Hoch gepokert wird derzeit auf dem deutschen Boulevard, genauer gesagt in seiner vermeintlich etwas edleren Variante, dem People-Journalismus. Dessen Renommier-Blatt Bunte soll laut Stern das Liebesleben von Politpromis wie Oskar Lafontaine und Franz Müntefering mit Methoden ausgeleuchtet haben, die von der präparierten Fußmatte bis zum Einschleusungsversuch via Praktikum aus einem mäßigen Detektivroman stammen könnten.
Bunte ist sich keiner Schuld bewusst - denn es waren ja keine Bunte-Journalisten, die so handelten. Die Verantwortung ist längst bequem outgesourct und wird weiter geschoben: an die Agentur CMK, die mal als Unternehmen für journalistische Recherche, mal als Detektei auftritt. Neben den unlauteren Spähmethoden ist dieses Sich-aus-der-Verantwortung-Stehlen der eigentliche Skandal.

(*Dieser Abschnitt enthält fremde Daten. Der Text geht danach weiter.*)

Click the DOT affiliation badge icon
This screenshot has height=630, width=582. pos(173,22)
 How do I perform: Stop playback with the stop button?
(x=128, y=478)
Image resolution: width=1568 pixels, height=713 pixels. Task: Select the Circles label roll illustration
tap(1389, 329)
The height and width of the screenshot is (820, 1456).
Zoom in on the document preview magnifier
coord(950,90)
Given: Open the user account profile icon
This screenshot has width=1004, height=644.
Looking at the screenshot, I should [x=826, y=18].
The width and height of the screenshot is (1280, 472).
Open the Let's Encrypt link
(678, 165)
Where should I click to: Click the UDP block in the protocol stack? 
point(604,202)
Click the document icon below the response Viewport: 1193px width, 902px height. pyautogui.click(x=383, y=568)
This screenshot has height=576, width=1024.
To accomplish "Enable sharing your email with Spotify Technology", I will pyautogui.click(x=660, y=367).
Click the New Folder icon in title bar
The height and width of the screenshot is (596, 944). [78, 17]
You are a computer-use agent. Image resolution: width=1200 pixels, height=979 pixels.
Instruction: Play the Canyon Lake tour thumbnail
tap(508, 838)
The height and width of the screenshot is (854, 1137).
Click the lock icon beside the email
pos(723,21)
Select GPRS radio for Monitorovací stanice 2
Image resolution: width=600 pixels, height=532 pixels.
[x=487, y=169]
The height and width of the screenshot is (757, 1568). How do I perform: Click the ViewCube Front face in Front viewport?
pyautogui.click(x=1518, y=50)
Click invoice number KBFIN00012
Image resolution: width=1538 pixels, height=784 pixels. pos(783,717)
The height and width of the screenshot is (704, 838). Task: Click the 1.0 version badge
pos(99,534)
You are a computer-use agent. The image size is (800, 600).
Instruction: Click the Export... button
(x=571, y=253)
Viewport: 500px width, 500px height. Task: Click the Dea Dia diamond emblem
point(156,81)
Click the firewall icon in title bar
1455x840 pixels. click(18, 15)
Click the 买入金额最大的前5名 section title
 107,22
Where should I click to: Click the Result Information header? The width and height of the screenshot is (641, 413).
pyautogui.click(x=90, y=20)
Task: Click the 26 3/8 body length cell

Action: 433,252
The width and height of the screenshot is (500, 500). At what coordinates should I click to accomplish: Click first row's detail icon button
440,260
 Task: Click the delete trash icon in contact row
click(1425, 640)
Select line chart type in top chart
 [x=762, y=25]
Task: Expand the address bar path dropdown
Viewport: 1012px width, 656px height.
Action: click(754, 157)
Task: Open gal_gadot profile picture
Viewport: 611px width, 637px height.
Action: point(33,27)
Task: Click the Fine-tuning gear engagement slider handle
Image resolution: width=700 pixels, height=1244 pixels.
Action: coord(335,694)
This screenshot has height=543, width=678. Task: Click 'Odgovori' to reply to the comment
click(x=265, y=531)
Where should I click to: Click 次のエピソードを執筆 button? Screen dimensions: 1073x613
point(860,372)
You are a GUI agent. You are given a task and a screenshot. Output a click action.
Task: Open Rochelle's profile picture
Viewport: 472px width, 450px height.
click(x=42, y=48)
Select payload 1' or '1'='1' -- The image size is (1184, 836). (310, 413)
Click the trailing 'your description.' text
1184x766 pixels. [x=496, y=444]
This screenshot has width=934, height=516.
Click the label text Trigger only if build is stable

Steffen Grimberg ist Medienredakteur der taz.
Und was macht das gescholtene Unternehmen? Auch hier wird munter weiter gepokert und die Verantwortung in schönster Unschuld weitergereicht. Nicht feste CMK-Angestellte hätten im Bunte-Auftrag gehandelt, sondern freie Mitarbeiter. Von deren widerrechtlichen Arbeitsmethoden distanzierte sich CMK gestern ausdrücklich: Die "äußerst fragwürdigen Recherchemethoden" seien von "zwei ehemaligen freischaffenden Leuten offensichtlich selber durchgeführt" worden. Es ist ja auch so einfach: Dass Auftraggeber gar nicht wissen wollen, wer da wie für sie arbeitet, ist heute leider Standard. Das Ergebnis zählt: Verantwortung stört in der Leistungsgesellschaft nur.
Seit den Bespitzelungsaktionen gegen Kritiker und Journalisten bei der Deutschen Bahn AG oder der Telekom, von denen die Auftraggeber auch nichts wussten und über deren Methoden sie anschließend ähnlich schockiert waren, sollte das aber doch hinlänglich bekannt sein.